The aim of the article is to systematize and conceptualize the similarities between the paleo-ethnographic culture of the Yakuts and the Xiongnu of Central Asia, and to assess the possible ways of their appearance and incorporation into the new environment. In addition to the published data on this topic, the main source for the preparation of this paper was authors’ field archaeological material, collected during many years of expeditions. Among the materials of the Yakut Culture, a group of objects, the origin of which is associated with the Xiongnu-Xianbei time, includes some motifs of the traditional Yakut ornament, as well as artifacts — fragments of a com-pound bow, whistling arrowheads, Wushu coins, burial structures, etc.
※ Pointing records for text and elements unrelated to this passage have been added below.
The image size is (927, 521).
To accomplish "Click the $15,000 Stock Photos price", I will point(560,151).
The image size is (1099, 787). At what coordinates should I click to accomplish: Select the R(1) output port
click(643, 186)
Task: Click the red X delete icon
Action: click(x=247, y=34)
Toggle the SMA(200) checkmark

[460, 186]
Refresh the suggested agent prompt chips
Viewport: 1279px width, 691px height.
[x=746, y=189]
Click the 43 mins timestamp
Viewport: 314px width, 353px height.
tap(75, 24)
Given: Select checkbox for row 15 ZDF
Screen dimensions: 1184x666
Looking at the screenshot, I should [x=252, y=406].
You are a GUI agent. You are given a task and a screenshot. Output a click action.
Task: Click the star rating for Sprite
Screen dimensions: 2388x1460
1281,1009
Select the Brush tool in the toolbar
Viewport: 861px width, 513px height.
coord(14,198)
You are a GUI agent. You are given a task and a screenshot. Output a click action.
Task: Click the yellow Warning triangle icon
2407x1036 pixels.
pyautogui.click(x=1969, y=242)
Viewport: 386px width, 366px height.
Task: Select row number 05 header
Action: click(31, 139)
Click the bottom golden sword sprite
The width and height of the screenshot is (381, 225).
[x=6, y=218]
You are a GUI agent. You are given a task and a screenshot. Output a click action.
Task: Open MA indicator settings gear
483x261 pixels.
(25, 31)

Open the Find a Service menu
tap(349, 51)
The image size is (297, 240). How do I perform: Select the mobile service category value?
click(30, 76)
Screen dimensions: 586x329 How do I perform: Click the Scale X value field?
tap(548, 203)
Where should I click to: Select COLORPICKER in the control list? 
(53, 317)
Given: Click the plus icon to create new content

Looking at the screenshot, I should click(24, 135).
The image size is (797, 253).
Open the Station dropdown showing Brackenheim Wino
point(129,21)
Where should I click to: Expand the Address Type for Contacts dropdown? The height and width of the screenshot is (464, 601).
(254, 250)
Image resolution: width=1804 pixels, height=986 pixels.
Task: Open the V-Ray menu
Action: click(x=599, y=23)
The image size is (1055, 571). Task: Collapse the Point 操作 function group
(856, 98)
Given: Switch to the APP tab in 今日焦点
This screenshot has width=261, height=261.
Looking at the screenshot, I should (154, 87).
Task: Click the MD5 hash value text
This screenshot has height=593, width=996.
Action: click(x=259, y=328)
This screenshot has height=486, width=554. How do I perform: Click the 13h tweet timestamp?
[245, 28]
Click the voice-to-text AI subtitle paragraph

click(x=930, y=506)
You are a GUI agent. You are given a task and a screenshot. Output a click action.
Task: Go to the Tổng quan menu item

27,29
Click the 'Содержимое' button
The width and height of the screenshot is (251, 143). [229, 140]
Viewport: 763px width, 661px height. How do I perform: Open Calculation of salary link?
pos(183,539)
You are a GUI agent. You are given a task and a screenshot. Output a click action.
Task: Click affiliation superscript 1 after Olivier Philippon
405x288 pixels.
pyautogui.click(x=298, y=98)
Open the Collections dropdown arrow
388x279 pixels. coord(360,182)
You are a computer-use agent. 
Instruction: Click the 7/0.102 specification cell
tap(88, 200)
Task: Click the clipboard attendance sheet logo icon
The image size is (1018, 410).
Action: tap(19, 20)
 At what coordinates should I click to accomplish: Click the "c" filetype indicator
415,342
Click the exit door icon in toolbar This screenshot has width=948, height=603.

The earliest finds of these types of articles come from the cultural layers of the settlement of Ulakhan Segelennyah on the Olekma River, dated to the period within 110 BC — 350 cal AD. It is believed that the Xiongnu-Xianbei community was formed at the end of the 2nd — beginning of the 3rd c. AD after the fall of the Xiongnu Empire under the blows of warlike Mongol-speaking Xian-bei. We conclude that in the Middle Ages the ancestors of the Yakuts had direct or indirect cultural ties with the Xiongnu. This could happen in the way of the resettlement of a small group of Xiongnu or Xiongnu-Xianbei to the north, or, more likely, it was the result of contacts between the Xiongnu or the ancestors of the Yakuts during their residence in the south of Siberia in the Early Middle Ages. The broadcasting of Xiongnu cultural traditions through the tribes of the Tashtyk Culture of the Minusinsk depression, with which, according to some researchers, the ancestors of the Yakuts once had active ethnic and cultural contacts, is also possible. In the Yakut Culture, the southern elements turned out to be in demand, as evidenced in particular by the funerary structures of the Yakuts in the Late Middle Ages. In the Lensky region, there was a further development of products of the indicated types, which led to the formation of a peculiar appearance of the traditional culture of the Yakuts.